= Problem statement =
Please rewrite the entries starting at the first one and ending at the line that contains "will [x=44, y=36].", swapping "screenshot" for "screen capture" and leaving everything else unchanged.

= Data listing =
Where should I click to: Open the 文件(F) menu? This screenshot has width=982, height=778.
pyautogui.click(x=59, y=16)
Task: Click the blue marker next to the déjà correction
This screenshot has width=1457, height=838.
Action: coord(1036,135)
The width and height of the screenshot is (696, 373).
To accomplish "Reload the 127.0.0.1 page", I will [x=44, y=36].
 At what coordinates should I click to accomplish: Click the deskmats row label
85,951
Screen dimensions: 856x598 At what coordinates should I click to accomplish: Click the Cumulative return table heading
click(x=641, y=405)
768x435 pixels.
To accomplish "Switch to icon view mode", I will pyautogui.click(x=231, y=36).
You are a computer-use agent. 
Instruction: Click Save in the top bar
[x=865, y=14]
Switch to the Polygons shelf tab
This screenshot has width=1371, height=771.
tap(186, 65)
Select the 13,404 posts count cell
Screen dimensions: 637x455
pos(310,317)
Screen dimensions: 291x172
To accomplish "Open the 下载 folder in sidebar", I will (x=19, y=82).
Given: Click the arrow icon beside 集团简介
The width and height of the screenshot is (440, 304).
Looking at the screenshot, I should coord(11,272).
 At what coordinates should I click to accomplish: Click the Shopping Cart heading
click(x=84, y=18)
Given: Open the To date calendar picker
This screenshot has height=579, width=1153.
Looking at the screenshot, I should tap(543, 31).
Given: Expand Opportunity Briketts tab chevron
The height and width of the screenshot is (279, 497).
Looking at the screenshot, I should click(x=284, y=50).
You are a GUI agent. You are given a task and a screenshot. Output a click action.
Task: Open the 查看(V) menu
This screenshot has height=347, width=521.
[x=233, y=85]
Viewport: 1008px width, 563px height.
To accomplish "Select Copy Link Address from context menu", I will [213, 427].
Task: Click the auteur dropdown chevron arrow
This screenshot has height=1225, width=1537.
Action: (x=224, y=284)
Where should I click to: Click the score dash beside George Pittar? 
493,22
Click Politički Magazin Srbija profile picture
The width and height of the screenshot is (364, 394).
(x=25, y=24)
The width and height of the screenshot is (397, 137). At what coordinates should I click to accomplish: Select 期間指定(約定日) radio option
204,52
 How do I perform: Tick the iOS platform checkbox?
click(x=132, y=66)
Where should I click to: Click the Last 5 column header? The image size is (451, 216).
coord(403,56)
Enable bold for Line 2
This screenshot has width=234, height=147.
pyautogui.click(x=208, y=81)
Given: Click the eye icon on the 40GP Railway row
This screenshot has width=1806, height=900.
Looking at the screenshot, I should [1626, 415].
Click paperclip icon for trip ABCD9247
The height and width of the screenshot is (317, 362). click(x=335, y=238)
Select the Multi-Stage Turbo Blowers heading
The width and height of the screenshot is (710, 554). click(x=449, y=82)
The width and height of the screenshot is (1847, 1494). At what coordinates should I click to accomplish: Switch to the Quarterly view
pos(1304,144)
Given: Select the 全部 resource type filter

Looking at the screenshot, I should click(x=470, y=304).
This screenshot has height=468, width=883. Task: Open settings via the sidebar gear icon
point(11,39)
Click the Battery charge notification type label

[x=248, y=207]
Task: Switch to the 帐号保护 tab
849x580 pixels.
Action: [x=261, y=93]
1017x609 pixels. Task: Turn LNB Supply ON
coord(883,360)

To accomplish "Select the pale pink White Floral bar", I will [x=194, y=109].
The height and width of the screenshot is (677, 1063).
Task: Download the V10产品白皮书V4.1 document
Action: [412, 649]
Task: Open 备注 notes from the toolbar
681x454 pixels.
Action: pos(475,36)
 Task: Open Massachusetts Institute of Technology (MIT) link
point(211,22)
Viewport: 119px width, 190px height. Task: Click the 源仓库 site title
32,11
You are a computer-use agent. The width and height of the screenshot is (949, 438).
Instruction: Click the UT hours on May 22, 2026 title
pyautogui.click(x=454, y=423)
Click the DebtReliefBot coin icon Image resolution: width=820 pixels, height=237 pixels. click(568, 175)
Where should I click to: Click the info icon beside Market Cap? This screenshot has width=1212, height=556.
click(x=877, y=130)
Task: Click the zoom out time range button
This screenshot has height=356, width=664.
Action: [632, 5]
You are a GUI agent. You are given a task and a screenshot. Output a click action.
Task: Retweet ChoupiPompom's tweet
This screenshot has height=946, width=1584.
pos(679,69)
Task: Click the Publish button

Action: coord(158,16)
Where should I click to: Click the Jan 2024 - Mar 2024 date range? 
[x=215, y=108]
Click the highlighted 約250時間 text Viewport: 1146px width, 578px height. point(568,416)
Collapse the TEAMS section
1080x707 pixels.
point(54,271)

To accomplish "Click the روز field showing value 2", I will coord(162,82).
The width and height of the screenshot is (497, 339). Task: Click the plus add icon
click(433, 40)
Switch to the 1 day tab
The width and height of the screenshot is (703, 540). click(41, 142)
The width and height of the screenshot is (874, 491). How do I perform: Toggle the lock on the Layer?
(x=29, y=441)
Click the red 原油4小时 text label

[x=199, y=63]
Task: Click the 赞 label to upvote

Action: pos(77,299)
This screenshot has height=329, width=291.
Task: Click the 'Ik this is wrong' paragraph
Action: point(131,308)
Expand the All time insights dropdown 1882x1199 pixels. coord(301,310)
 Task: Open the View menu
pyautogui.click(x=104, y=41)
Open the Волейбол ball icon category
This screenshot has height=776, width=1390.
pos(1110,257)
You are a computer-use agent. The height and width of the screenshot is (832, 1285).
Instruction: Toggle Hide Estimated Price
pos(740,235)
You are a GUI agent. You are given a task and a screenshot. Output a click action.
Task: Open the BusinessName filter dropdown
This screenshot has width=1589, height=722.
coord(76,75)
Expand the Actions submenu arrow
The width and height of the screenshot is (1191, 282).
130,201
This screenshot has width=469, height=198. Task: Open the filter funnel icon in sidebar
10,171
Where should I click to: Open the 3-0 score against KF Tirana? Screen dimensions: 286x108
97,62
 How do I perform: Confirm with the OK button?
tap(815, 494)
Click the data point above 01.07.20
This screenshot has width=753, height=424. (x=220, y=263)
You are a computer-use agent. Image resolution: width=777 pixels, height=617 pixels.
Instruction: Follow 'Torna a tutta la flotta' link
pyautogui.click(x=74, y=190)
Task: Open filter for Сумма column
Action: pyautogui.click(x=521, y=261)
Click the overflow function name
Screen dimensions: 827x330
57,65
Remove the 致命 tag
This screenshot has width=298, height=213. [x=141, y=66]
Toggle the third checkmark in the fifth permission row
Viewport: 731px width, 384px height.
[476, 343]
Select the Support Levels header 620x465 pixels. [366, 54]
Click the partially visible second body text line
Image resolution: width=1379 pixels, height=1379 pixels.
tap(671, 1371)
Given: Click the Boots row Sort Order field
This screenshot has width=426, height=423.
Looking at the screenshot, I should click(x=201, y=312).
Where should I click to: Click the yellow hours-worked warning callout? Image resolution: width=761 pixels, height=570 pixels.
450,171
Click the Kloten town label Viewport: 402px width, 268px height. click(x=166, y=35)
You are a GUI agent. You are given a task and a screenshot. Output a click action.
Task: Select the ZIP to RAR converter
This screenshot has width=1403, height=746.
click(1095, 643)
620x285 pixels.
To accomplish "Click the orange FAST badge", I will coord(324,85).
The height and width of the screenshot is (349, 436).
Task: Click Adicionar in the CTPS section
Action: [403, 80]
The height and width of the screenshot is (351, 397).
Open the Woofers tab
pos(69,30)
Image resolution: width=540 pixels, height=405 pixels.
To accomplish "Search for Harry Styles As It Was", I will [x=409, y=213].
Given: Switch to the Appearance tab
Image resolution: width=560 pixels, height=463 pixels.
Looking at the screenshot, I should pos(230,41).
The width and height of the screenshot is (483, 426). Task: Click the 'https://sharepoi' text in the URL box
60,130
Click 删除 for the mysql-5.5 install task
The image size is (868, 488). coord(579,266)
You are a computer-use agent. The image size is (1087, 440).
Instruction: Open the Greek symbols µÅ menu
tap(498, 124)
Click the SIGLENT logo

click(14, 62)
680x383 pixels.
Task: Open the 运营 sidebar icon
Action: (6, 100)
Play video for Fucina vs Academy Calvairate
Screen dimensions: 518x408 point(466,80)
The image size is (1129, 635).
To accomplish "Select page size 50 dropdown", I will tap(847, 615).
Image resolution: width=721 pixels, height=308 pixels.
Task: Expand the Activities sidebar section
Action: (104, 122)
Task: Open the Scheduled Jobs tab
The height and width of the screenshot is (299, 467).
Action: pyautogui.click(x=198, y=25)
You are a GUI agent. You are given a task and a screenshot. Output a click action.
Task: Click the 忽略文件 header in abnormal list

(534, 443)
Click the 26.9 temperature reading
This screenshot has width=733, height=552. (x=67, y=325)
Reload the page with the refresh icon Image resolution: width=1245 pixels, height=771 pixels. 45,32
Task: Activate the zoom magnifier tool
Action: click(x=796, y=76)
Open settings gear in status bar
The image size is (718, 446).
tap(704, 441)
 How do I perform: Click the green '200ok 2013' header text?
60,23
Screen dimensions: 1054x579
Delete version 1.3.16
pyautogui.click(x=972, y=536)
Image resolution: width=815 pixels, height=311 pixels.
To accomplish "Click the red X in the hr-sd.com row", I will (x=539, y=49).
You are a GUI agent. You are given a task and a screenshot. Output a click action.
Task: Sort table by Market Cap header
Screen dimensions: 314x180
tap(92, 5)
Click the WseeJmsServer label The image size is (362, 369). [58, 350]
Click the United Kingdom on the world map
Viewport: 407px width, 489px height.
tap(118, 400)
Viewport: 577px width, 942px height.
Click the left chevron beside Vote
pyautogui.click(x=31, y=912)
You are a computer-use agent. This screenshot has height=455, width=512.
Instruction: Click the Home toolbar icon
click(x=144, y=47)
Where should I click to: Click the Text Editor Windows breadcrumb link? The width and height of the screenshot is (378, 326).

= Response =
Where should I click to: Open the 文件(F) menu? This screen capture has width=982, height=778.
pyautogui.click(x=59, y=16)
Task: Click the blue marker next to the déjà correction
This screen capture has width=1457, height=838.
Action: coord(1036,135)
The width and height of the screen capture is (696, 373).
To accomplish "Reload the 127.0.0.1 page", I will [x=44, y=36].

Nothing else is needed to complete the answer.